Go through the material under this sentence. Return every line holding "edge".

# Data extract
-=-=-=-=-

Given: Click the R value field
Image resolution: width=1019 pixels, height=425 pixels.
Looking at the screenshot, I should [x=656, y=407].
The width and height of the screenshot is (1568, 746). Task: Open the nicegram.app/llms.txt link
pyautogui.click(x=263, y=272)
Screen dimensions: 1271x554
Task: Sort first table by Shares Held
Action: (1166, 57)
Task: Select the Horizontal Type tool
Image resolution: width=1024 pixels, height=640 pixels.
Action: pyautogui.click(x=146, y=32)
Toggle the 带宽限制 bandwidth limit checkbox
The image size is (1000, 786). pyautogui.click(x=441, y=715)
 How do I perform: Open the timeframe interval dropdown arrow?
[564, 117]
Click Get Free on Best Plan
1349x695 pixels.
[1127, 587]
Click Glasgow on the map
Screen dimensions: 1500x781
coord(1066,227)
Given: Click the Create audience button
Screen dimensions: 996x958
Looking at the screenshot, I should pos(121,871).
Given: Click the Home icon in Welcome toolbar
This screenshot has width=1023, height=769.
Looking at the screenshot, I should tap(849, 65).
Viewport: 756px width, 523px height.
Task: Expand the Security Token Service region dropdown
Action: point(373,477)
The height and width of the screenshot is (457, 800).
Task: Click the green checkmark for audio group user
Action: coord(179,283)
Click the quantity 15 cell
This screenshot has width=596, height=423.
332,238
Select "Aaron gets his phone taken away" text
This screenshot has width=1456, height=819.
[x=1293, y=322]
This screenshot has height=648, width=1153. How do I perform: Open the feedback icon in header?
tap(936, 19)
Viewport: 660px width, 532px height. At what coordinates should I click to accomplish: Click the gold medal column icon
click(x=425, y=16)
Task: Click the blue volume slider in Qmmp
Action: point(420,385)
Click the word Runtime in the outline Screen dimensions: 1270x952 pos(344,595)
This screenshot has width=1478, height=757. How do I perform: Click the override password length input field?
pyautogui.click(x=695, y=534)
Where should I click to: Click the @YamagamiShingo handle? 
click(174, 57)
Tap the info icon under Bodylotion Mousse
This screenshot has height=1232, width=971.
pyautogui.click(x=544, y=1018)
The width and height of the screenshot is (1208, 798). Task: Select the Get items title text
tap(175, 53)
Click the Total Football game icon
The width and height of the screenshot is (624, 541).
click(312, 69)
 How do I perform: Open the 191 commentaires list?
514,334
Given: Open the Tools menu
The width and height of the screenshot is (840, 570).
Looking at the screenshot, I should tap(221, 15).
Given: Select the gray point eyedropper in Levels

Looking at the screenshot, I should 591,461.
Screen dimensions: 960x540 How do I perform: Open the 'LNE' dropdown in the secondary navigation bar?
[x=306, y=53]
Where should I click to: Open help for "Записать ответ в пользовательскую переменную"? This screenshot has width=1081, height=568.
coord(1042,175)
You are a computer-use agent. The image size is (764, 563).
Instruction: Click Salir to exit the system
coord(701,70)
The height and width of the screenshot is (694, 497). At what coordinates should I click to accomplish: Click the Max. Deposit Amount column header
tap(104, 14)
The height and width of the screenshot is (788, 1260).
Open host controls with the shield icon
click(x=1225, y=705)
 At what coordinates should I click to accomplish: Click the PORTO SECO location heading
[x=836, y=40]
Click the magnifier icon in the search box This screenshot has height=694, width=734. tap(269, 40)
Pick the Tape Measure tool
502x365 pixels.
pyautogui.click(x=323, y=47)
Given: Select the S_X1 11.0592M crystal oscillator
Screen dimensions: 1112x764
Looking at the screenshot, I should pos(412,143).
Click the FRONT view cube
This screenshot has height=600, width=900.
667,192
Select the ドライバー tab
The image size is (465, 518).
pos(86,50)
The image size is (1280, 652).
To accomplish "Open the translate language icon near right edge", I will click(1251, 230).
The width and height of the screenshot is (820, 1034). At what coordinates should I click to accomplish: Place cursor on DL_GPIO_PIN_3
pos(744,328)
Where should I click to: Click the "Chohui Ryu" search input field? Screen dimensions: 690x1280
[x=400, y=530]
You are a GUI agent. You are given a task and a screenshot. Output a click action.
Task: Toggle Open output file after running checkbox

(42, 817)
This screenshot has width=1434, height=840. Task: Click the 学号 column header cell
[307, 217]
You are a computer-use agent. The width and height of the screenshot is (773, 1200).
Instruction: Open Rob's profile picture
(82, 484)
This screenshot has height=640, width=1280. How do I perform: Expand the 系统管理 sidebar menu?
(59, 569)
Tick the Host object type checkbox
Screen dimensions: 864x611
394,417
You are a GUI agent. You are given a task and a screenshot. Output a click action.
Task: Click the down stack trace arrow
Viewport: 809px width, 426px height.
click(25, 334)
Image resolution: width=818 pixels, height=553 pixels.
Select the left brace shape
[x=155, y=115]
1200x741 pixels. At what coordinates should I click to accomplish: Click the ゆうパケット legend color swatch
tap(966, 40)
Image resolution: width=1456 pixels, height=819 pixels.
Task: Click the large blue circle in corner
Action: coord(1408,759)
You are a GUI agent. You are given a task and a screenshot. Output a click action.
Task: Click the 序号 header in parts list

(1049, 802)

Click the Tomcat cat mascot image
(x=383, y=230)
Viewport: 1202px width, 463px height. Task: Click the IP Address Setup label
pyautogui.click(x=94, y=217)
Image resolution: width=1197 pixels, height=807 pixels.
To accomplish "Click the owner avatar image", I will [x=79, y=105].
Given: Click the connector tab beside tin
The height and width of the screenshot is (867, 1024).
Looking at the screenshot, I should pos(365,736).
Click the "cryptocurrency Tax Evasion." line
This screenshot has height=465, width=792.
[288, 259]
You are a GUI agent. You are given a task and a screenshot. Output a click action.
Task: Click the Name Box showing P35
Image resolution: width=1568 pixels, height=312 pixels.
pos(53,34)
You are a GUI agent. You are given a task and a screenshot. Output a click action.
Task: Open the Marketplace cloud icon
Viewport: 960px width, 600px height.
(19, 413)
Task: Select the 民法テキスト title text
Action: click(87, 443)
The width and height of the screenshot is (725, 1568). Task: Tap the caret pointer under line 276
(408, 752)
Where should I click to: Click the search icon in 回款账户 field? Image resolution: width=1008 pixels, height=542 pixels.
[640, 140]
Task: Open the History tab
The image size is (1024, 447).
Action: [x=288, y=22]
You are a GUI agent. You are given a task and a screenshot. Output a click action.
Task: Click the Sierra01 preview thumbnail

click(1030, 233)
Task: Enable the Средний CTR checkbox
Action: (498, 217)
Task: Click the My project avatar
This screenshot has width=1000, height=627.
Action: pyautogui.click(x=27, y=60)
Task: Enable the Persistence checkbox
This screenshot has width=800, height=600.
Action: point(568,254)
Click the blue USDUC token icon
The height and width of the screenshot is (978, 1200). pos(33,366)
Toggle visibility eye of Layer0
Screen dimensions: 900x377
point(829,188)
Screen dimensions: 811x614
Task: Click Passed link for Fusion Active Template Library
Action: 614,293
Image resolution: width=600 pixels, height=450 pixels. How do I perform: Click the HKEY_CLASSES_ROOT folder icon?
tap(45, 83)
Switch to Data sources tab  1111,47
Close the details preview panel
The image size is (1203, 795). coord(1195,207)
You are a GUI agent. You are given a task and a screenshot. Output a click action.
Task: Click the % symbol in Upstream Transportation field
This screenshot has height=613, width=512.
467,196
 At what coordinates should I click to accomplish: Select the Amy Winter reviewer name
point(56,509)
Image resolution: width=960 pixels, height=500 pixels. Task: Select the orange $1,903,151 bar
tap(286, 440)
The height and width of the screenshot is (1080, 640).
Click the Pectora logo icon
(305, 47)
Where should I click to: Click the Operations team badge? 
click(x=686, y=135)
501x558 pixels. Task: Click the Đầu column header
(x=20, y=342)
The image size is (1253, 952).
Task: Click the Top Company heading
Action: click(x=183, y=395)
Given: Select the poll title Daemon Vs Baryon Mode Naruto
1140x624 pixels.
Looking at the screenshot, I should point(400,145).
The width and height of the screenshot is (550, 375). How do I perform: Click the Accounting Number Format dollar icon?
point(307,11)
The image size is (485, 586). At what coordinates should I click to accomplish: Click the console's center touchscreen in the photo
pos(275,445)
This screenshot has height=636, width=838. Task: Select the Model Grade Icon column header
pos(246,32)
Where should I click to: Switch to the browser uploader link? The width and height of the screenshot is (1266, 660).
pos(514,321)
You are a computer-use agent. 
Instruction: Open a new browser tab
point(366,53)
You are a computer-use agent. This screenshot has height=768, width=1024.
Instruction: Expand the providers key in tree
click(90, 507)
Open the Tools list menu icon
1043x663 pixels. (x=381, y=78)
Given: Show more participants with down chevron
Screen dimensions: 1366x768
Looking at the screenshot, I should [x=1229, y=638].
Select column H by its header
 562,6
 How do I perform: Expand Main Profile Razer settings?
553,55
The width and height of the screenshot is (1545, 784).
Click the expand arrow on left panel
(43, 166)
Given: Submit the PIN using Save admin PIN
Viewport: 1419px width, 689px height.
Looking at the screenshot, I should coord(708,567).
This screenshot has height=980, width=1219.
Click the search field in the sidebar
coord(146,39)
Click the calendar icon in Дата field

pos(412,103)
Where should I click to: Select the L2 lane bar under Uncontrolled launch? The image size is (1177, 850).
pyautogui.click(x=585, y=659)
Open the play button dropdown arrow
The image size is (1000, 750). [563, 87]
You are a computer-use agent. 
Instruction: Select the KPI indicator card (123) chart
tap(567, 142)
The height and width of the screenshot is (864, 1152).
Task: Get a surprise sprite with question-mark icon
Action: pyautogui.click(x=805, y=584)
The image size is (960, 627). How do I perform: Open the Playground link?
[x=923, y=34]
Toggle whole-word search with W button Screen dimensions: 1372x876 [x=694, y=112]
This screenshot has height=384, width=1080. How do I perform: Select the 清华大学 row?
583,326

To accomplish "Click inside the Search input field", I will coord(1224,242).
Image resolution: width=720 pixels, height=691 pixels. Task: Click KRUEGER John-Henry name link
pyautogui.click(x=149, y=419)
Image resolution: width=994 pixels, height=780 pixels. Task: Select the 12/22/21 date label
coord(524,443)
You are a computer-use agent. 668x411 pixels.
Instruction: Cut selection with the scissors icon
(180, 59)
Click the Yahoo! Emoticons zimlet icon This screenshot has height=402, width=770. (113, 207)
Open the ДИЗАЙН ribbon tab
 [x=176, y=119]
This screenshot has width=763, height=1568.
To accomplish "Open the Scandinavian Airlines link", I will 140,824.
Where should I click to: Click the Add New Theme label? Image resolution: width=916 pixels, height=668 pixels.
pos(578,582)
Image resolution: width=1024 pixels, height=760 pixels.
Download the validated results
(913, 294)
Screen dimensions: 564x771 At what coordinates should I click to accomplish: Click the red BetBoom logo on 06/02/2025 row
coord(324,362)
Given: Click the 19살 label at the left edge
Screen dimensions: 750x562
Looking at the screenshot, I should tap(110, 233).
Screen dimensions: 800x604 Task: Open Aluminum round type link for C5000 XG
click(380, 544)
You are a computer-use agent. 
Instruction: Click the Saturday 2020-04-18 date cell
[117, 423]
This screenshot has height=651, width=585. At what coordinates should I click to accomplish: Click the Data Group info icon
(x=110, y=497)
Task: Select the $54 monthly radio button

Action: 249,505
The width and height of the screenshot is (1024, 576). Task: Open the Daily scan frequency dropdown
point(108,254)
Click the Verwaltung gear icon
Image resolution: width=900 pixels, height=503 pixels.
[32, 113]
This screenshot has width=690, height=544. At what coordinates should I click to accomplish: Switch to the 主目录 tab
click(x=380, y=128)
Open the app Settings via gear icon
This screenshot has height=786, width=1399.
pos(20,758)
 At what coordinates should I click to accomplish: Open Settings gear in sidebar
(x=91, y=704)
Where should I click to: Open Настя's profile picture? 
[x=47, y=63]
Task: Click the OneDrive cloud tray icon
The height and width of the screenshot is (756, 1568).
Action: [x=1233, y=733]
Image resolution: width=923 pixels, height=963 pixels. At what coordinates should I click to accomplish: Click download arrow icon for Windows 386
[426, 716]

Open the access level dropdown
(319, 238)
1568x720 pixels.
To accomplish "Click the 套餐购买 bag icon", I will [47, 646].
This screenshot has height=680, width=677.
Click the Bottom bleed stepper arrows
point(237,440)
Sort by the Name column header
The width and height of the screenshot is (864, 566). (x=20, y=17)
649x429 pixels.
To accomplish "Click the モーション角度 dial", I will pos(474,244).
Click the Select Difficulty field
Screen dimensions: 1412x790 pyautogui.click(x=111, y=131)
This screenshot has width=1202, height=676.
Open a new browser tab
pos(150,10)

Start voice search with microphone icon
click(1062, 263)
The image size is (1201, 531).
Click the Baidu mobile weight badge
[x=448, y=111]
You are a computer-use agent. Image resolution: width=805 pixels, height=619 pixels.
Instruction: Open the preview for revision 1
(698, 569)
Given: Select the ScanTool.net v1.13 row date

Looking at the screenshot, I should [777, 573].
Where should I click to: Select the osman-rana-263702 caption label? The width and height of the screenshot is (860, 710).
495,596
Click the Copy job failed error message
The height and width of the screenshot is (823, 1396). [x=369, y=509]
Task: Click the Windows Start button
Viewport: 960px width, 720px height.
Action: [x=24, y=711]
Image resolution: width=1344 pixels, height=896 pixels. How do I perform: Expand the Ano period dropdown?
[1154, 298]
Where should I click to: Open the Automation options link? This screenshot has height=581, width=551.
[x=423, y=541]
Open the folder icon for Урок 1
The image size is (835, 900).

-=-=-=-=-

# Exercise answer
To accomplish "Open the translate language icon near right edge", I will click(1251, 230).
Given: Click the 19살 label at the left edge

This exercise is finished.